4. Use Spot Instances

Spot Instances allow you to use spare AWS compute capacity at a reduced cost.

Spot Instance Configuration: Configure your EKS cluster to use Spot Instances for non-critical workloads.
Cost Savings: Monitor and analyze cost savings while ensuring critical workloads are on On-Demand or Reserved Instances.

5. Implement Multi-AZ Deployment

Deploy your EKS clusters across multiple Availability Zones (AZs) for high availability and fault tolerance.

Configuration: Ensure node groups are distributed across multiple AZs.
Resilience: This ensures that the failure of a single AZ does not affect the entire cluster.

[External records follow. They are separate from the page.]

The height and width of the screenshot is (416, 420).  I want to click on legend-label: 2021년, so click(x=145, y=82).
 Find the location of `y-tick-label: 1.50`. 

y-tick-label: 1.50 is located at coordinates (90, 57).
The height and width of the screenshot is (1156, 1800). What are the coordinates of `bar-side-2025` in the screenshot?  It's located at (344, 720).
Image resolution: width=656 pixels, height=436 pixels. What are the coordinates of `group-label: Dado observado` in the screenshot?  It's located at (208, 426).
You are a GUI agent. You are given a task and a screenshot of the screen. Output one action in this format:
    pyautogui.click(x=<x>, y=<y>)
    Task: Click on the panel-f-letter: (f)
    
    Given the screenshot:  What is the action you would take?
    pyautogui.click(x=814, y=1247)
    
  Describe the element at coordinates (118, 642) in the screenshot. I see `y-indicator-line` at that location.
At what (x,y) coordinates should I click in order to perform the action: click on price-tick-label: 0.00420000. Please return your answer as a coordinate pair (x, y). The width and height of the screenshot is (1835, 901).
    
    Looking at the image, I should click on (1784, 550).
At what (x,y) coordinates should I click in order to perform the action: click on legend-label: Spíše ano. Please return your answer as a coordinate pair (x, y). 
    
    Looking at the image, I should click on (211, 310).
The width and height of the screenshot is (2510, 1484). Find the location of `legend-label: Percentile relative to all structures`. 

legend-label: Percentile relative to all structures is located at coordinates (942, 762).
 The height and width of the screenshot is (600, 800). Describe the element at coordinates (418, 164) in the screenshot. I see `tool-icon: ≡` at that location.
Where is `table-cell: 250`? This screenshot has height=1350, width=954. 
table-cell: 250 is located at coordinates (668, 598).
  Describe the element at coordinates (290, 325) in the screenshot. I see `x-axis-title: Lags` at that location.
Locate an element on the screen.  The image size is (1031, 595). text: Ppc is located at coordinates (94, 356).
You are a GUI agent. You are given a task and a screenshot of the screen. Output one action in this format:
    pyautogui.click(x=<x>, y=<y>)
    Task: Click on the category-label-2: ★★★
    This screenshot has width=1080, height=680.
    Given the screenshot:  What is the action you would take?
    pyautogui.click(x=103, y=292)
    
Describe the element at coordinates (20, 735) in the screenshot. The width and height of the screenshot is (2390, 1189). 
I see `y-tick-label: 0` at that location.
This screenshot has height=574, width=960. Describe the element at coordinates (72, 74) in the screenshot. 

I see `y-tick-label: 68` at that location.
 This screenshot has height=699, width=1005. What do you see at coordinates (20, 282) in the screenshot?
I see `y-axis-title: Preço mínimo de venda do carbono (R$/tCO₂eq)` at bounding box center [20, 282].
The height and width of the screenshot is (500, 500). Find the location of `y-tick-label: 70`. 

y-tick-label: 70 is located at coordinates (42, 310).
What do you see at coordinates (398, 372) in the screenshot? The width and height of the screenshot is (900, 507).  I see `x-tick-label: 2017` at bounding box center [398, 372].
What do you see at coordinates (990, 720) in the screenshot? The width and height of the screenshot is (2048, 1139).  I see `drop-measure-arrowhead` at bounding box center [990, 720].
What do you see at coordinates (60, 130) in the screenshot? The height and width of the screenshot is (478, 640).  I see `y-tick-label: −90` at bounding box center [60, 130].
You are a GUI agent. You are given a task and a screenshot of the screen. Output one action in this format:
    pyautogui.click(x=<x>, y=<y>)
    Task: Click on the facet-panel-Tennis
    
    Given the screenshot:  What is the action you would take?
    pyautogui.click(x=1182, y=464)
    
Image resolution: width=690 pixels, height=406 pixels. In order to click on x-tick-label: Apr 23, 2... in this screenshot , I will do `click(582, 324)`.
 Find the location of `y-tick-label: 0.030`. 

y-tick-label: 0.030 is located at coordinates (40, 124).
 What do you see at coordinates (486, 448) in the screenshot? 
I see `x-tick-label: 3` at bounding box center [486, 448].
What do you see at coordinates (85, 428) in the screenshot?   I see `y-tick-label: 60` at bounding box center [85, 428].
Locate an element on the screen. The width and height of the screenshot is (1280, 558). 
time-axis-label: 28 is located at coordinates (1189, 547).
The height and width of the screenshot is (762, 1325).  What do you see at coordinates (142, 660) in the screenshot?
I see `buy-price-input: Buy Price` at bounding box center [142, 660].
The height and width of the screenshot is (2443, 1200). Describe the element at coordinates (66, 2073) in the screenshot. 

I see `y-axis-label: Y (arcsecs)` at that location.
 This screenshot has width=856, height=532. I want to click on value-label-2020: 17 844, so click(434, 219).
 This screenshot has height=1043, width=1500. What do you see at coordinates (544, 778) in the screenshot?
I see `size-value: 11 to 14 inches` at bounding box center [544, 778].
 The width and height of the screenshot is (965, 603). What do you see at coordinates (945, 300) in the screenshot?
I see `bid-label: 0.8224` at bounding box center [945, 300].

6. Monitor and Optimize Resource Requests and Limits

Properly configure resource requests and limits for your pods to ensure optimal utilization and avoid resource contention.

Requests and Limits: Define resource requests and limits for each container in your deployment manifests.
Optimization: Regularly review and adjust based on actual usage.

7. Use Infrastructure as Code (IaC)

Manage your Kubernetes clusters and infrastructure using IaC tools such as Terraform or AWS CloudFormation.

Consistency: Ensure consistent and reproducible infrastructure setup.
Automation: Automate the deployment and scaling of resources.

Considerations for Effective Scaling

1. Performance and Load Testing

Regularly perform scalability testing to understand the limits and performance characteristics of your EKS cluster.

SLIs and SLOs: Define and measure Service Level Indicators (SLIs) and Service Level Objectives (SLOs) to guide scaling decisions.

2. Cost Management

Balance performance and cost by optimizing resource usage and leveraging cost-effective solutions like Spot Instances.

Cost Analysis: Use AWS Cost Explorer and other tools to monitor and analyze costs.

3. Resilience and High Availability

Design your applications and clusters for high availability and resilience to minimize downtime and impact during failures.

Multi-Region Deployment: Consider deploying in multiple regions for disaster recovery.

4. Security Best Practices

Ensure that scaling does not compromise security. Implement Kubernetes security best practices.

IAM Roles: Use AWS IAM roles and policies to control access.
Network Policies: Define and enforce network policies to secure communication between pods.

5. Monitoring and Logging

Implement robust monitoring and logging to gain insights into cluster performance and issues.

Tools: Use tools like Prometheus, Grafana, and AWS CloudWatch for monitoring and logging.

6. Continuous Learning and Adaptation

Continuously review and adapt your scaling strategies based on performance data and changing requirements.

Feedback Loops: Establish feedback loops to incorporate lessons learned and improve scaling practices.

Conclusion

Scaling containerized workloads on AWS EKS based on real-time metrics is a powerful way to ensure that your applications remain responsive and cost-effective. By leveraging tools like HPA, VPA, Cluster Autoscaler, and robust monitoring solutions like Prometheus and Grafana, you can automate scaling effectively. Following the steps outlined in this guide, you can achieve a dynamic, responsive, and efficient Kubernetes environment on AWS.